Le ciel est noir d'encre lorsque sonne le réveil et le jour est de plus en plus lent à se lever, je ne suis décidément pas une fille de l'hiver.

Les trois semaines à Oléron, parfaites, m'ont donnée l'énergie pour enfin faire ce foutu test du caca. Six ans que je me morigénais, m'encourageais, me culpabilisais sans résultat. Il a fallu qu'un de mes anciens amants soit frappé brutalement par un cancer déjà très avancé du colon et que JP soit absent une semaine, pour me décider. Ce truc s'avère d'une simplicité enfantine et bien moins scatologique qu'imaginé. Maintenant j'attend les résultats, si tranquille que je m'étonne.

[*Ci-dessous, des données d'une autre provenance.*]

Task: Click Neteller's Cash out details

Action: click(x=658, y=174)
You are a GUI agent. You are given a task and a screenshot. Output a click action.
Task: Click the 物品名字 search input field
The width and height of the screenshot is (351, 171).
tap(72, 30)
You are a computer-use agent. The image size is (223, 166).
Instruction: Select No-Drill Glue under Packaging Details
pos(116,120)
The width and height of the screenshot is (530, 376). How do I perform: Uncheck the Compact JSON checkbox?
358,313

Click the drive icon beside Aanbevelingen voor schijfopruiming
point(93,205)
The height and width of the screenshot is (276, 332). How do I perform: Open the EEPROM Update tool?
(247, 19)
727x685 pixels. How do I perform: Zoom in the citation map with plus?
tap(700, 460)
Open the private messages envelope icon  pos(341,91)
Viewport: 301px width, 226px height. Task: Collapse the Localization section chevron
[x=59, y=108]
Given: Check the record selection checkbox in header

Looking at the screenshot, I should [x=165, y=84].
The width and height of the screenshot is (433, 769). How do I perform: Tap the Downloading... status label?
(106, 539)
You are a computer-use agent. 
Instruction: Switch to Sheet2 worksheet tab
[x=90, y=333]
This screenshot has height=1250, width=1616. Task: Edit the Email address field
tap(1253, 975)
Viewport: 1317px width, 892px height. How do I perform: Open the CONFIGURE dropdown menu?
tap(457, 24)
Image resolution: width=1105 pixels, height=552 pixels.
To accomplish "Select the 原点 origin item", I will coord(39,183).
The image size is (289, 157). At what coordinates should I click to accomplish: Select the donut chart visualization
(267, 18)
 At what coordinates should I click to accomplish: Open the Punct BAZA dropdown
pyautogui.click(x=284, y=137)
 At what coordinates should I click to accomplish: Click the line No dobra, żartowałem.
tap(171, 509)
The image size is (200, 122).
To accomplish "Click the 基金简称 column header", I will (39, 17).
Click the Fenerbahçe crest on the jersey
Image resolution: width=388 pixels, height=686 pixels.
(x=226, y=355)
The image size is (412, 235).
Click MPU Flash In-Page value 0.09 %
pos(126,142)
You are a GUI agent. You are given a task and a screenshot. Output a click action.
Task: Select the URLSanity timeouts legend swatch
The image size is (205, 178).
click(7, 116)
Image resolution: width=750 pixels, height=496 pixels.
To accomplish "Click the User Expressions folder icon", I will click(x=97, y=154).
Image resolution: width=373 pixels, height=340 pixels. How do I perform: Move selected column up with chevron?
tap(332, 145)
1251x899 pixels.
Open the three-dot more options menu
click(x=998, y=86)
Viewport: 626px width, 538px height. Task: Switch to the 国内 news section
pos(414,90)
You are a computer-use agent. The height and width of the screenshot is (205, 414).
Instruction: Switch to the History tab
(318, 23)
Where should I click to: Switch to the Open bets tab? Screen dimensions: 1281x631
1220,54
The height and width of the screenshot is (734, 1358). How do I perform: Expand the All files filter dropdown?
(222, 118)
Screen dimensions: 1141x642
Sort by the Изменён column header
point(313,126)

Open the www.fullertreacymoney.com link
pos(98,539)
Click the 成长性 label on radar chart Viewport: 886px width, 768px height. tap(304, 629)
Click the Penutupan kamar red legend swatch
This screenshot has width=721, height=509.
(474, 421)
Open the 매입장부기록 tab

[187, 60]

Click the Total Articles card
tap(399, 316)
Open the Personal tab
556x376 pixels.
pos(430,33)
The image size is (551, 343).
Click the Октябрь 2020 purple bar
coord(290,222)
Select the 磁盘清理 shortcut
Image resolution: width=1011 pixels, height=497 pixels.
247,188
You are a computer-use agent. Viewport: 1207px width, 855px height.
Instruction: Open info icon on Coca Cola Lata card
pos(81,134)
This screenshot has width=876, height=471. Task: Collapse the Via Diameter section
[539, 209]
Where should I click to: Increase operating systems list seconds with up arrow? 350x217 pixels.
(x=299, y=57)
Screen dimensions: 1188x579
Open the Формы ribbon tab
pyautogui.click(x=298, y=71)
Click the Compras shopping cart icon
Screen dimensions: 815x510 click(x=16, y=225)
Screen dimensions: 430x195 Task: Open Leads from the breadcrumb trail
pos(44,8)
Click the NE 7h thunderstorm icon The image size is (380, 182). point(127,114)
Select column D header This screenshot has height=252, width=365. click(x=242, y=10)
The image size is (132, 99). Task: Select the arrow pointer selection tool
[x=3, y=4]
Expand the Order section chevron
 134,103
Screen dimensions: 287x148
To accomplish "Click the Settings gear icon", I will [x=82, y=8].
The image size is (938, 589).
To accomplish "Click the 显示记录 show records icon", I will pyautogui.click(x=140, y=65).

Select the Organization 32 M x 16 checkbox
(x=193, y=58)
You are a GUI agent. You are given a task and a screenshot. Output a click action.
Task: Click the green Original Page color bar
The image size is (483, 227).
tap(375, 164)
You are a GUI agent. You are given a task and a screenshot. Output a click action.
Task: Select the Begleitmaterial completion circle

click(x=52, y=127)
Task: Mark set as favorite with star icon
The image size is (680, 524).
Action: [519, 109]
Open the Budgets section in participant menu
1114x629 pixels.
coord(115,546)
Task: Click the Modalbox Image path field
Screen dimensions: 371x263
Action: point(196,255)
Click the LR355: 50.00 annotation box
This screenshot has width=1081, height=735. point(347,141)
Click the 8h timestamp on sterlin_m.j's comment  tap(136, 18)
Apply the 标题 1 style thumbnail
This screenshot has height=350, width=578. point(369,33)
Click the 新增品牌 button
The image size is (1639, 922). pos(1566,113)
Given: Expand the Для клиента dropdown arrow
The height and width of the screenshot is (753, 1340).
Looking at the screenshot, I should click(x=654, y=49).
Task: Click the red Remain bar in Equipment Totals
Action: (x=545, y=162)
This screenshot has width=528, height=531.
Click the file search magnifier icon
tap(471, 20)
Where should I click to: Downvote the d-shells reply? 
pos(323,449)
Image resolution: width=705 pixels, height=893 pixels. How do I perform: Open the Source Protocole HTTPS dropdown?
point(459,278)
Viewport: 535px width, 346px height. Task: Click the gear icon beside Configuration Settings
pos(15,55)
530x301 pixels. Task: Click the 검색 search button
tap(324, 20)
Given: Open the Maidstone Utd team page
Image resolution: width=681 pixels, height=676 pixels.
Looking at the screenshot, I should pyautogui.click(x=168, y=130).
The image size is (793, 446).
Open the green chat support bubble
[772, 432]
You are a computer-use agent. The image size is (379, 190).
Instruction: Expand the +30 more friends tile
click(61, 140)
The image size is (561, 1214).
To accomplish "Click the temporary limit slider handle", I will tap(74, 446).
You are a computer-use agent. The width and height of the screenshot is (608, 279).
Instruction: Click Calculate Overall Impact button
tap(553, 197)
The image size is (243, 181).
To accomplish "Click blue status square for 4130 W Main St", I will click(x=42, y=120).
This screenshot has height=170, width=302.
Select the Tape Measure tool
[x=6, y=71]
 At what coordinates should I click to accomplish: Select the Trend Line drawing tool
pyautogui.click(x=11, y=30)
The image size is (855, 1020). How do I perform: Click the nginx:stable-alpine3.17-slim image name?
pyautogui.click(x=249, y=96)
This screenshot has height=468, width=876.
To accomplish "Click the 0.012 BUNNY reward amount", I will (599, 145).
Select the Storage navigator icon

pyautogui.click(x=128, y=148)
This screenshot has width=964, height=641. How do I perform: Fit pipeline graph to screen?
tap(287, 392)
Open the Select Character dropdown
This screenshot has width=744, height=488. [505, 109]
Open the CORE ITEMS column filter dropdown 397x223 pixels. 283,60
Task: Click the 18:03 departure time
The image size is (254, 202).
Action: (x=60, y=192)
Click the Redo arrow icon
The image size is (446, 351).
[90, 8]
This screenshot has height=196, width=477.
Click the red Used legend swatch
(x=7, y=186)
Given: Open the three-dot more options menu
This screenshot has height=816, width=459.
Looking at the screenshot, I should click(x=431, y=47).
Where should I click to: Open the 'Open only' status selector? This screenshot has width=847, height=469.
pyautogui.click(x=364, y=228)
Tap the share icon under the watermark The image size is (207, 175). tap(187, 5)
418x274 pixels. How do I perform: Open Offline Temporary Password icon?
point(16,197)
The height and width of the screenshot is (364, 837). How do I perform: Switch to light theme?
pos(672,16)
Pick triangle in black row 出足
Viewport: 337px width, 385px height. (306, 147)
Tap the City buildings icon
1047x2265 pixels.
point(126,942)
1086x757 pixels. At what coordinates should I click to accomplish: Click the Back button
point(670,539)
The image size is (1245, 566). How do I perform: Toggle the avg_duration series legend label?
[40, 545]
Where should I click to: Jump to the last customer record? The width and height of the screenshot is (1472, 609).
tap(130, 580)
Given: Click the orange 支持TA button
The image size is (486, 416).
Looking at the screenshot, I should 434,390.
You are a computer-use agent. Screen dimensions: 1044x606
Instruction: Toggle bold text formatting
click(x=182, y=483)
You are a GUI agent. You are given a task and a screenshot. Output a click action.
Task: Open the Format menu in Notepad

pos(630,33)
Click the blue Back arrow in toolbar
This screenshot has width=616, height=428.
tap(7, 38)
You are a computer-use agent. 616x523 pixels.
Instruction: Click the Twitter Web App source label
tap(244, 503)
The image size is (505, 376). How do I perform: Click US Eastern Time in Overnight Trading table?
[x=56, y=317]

J'avais aussi presque décidé de m'inscrire à un cours d'aquagym lorsqu'est arrivée l'avis d'imposition. OUTCH !! Quelle surprise de mauvais goût ! Nous sommes cette année loin, très loin de la somme prévue, soit nos deux salaires additionnés.  Là nous en sommes à plus de deux fois nos salaires et je table pour l'année suivante à trois fois si ce n'est plus, sans compter les augmentations diverses et variées concoctées par le gouvernement pour qui j'ai  joyeusement voté. Adieu donc pour l'instant les sorties et autres amusements, j'économise !

Une qui ne s'en fait pas, c'est Chamade. Oléron lui a fait découvrir la délicieuse chair des lézards et le bonheur de dormir sous les feuillages au chaud soleil de l’île. Puis l'Alsace où elle a appris la cohabitation avec Crumble, le chat de mon frère, aussi noir qu'elle, mais pesant le double de son poids, miaulant comme une petite souris asthmatique.
Et même si certaines nuits les cavalcades accompagnées de rugissement et feulement de l'hargneuse réveillaient la maisonnée, l'un et l'autre se sont à peu près supportés.

Tout là bas, à l'autre bout du monde, le printemps s'éveille doucement. C. réfrigérée par ces trois hivers successifs quitte sans nostalgie le froid et la grisaille. Et G. se passionne pour la biologie végétale et regarde entre deux cours, la petite fougère cueillie sur la tête du bélier sculpté par son père.

dimanche 15 septembre 2013

Halte magique

C'est une toute petite cabane, qui peut ou non contenir des trésors. Une bibliothèque de rue aux couleurs vives. La porte en plexi déjà salie et griffée, de guingois, est fermée par un simple crochet.


Les passants s'y arrêtent, ouvrent la porte, y déposent ou choisissent un livre, personne n'aurait parié un kopeck et pourtant pourtant, le renouvellement est constant.
Grâce à cette merveilleuse idée, j'ai découvert Anne Perry, lu des livres que je n'aurais jamais eu l'idée d'acheter, pu faire profiter quelqu'un de mes lectures estivales.

Je crois que je serai très triste si cette petite maison disparaissait.